Kruger National Park is nearly two million hectares, making it roughly the size of Wales, it offers more species of wildlife than any other African game sanctuary and is part of plans to create a Great Limpopo Transfrontier Park between South Africa, Mozambique and Zimbabwe. The students took part in this section of the trip to gain insight into the current management aims and challenges of one of Africa’s largest wildlife areas, and to evaluate the roles of public and private conservation areas. The students also took part in a two-day game drive, observed cattle dipping and gained information on the Zulu nation.
Stewart Pears, AAS student, said: “The trip was definitely a life changing experience. It was a complete break from what life is like in the UK.”
Robert Standen, student, said: “The trip changed my perspective on most things. After involving myself with the community I now appreciate what we have from an educational perspective. It was a really enriching experience.”
Somkhanda Game Reserve is run by both African Insight and Wildlands Conservation Trust – the third largest non-governmental organisation in South Africa that aims to provide sustainability. The land is owned by the Gumbi tribe as a result of a series of successful land claims. As this land supports the community, develops partnerships with stakeholders and holds value in its biodiversity the students were able to gain a lot from this part of the trip, including information on how wildlife can be a channel for economic development and social uplift. Students were given a demonstration on the use and importance of camera traps, how to track game and basic Bushveld ecology.

SUPPLIED MATERIAL |

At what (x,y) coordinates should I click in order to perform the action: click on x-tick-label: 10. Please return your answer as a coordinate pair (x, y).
* * *
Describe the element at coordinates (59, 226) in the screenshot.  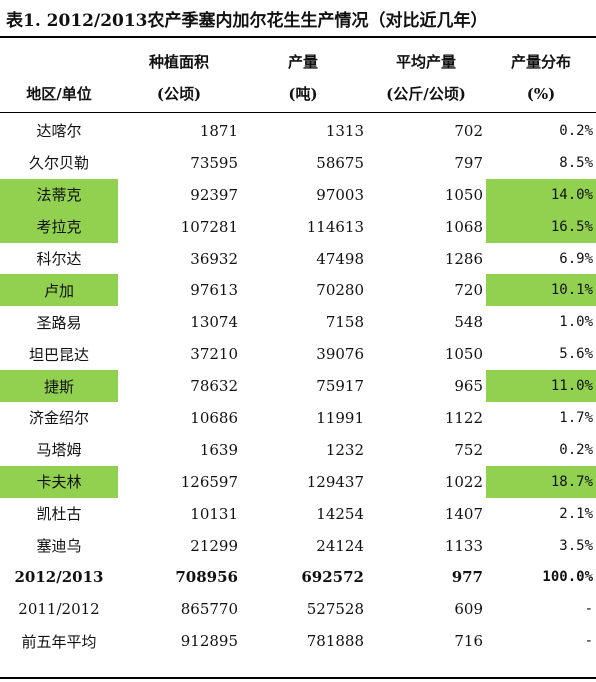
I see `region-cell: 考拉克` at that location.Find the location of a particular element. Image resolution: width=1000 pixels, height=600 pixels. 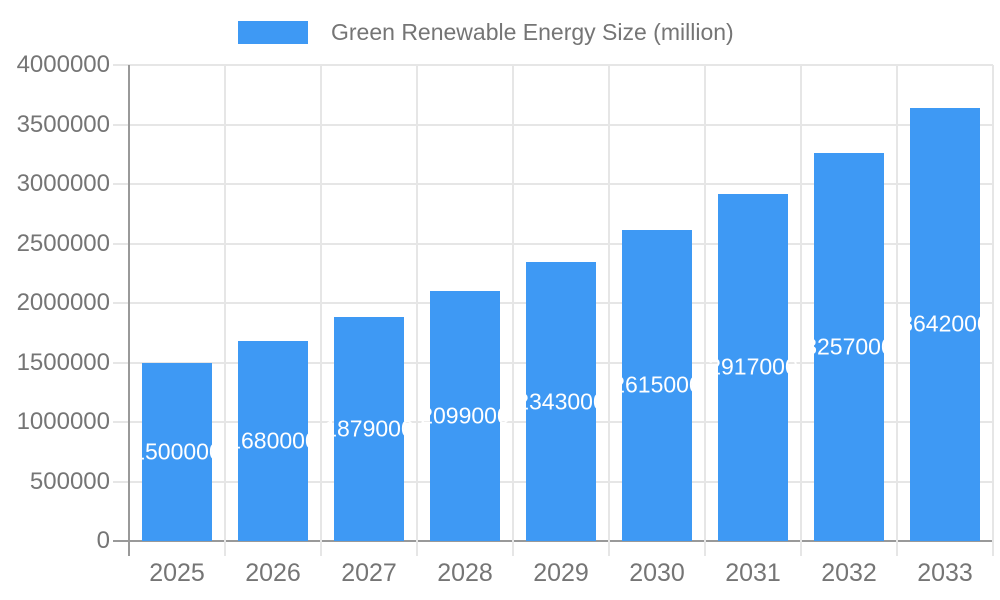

WORK REQUEST | In the text about the students' trip, who owns the land of Somkhanda Game Reserve?

TASK ANSWER | The Gumbi tribe owns it, as a result of a series of successful land claims.